O Sindborracha marcou presença no 2º Encontro da Fenabor (Federação Nacional dos Trabalhadores da Borracha), realizado em Camaçari, neste mês de março, contribuindo ativamente para os debates sobre o futuro da indústria da borracha e pneumáticos e a organização da categoria.
O encontro reuniu representantes sindicais para discutir temas estratégicos que vão além dos números do setor, abordando também a soberania da indústria e a proteção dos postos de trabalho. Entre os principais pontos debatidos, esteve o tema “Geopolítica e Brasil”, que trouxe análises sobre como o cenário internacional e a conjuntura política, econômica e social do país impactam diretamente o dia a dia nas fábricas.
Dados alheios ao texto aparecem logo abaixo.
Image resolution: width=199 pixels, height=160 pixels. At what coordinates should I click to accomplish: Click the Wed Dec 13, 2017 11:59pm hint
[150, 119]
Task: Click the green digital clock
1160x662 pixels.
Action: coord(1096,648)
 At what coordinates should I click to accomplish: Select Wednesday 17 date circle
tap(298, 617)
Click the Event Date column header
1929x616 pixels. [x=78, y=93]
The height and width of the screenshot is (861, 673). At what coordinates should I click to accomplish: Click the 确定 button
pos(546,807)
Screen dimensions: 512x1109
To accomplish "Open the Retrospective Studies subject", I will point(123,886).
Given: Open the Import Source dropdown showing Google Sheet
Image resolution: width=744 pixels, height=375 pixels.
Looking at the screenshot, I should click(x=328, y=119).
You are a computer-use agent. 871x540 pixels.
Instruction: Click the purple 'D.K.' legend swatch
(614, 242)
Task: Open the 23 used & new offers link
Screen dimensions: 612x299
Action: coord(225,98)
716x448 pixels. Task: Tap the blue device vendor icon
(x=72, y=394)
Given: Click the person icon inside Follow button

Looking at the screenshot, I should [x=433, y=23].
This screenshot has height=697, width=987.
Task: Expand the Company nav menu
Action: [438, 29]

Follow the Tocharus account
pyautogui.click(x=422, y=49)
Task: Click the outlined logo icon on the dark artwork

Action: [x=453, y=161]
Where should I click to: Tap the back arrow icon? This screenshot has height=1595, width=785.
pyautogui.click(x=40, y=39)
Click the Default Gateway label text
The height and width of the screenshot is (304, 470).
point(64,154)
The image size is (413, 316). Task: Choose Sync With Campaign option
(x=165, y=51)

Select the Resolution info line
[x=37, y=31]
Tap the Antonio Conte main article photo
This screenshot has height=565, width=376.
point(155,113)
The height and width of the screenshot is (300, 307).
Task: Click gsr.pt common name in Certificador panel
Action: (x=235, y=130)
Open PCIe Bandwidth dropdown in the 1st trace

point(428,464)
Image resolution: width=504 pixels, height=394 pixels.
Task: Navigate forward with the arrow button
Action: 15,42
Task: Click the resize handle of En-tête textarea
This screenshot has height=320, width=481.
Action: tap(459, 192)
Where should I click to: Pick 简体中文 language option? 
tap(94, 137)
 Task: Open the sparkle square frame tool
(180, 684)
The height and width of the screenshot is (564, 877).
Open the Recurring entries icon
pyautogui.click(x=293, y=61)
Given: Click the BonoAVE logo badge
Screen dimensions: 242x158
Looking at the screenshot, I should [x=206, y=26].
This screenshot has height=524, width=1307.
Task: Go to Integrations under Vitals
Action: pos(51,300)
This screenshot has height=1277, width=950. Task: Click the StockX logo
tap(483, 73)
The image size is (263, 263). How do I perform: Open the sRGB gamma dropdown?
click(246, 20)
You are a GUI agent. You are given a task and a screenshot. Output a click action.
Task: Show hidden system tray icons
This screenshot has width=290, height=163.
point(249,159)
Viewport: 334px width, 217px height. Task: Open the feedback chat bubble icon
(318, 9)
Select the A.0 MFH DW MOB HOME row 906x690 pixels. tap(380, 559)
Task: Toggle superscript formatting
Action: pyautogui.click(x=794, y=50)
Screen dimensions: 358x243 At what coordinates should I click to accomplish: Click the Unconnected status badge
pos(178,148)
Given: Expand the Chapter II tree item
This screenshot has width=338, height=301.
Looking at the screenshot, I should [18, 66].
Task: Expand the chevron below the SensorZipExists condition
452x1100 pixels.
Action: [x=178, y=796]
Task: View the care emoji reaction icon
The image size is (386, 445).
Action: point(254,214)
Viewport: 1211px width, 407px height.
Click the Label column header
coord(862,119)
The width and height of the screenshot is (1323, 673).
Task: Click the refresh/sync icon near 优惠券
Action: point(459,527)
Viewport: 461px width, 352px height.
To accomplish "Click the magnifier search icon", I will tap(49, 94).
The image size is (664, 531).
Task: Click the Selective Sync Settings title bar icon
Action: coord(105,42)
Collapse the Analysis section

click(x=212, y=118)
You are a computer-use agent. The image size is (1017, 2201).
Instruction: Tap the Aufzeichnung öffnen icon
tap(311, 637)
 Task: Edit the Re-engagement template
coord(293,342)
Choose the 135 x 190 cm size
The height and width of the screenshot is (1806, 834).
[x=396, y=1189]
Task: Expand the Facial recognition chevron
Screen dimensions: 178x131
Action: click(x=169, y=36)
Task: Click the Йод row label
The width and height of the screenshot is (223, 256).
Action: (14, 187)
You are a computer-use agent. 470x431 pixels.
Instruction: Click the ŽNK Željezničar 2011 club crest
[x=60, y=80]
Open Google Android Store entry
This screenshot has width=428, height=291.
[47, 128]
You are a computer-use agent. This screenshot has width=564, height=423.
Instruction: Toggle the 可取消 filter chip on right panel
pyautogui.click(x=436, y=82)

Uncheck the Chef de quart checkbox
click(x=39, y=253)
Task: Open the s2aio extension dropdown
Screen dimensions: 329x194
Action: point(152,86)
Os participantes também acompanharam a apresentação de um panorama do setor, com o objetivo de entender a situação atual do segmento e suas perspectivas. A atuação sindical teve papel de destaque, com discussões sobre estratégias e a consolidação do Plano de Ação da Fenabor para o período de 2026/2027. Outro tema importante foi a comunicação sindical, com foco nos desafios de levar informação de qualidade aos trabalhadores e enfrentar a desinformação como ferramenta de mobilização. O Sindborracha reforça que seguirá atuando na linha de frente, transformando os debates em ações concretas em defesa dos trabalhadores e no fortalecimento da indústria.
Trabalhadores da unidade da Bridgestone em Camaçari, denunciaram que o acesso a Equipamentos de Proteção Individual (EPIs) e fardas está sendo prejudicado por um processo burocrático excessivo. São filas sem fim, formulários e exigências que atrasam a entrega de itens essenciais, como luvas, capacetes, botas e óculos de proteção. Parece a própria alfândega. A legislação trabalhista prevê a obrigação da empresa em fornecer EPIs adequados e em tempo hábil. O Sindicato reforça que qualquer atraso coloca a saúde e a vida dos trabalhadores em risco. A empresa tem que simplificar o processo e garantir que os funcionários recebam os equipamentos sem demora, lembrando que EPI não é favor, é direito do trabalhador.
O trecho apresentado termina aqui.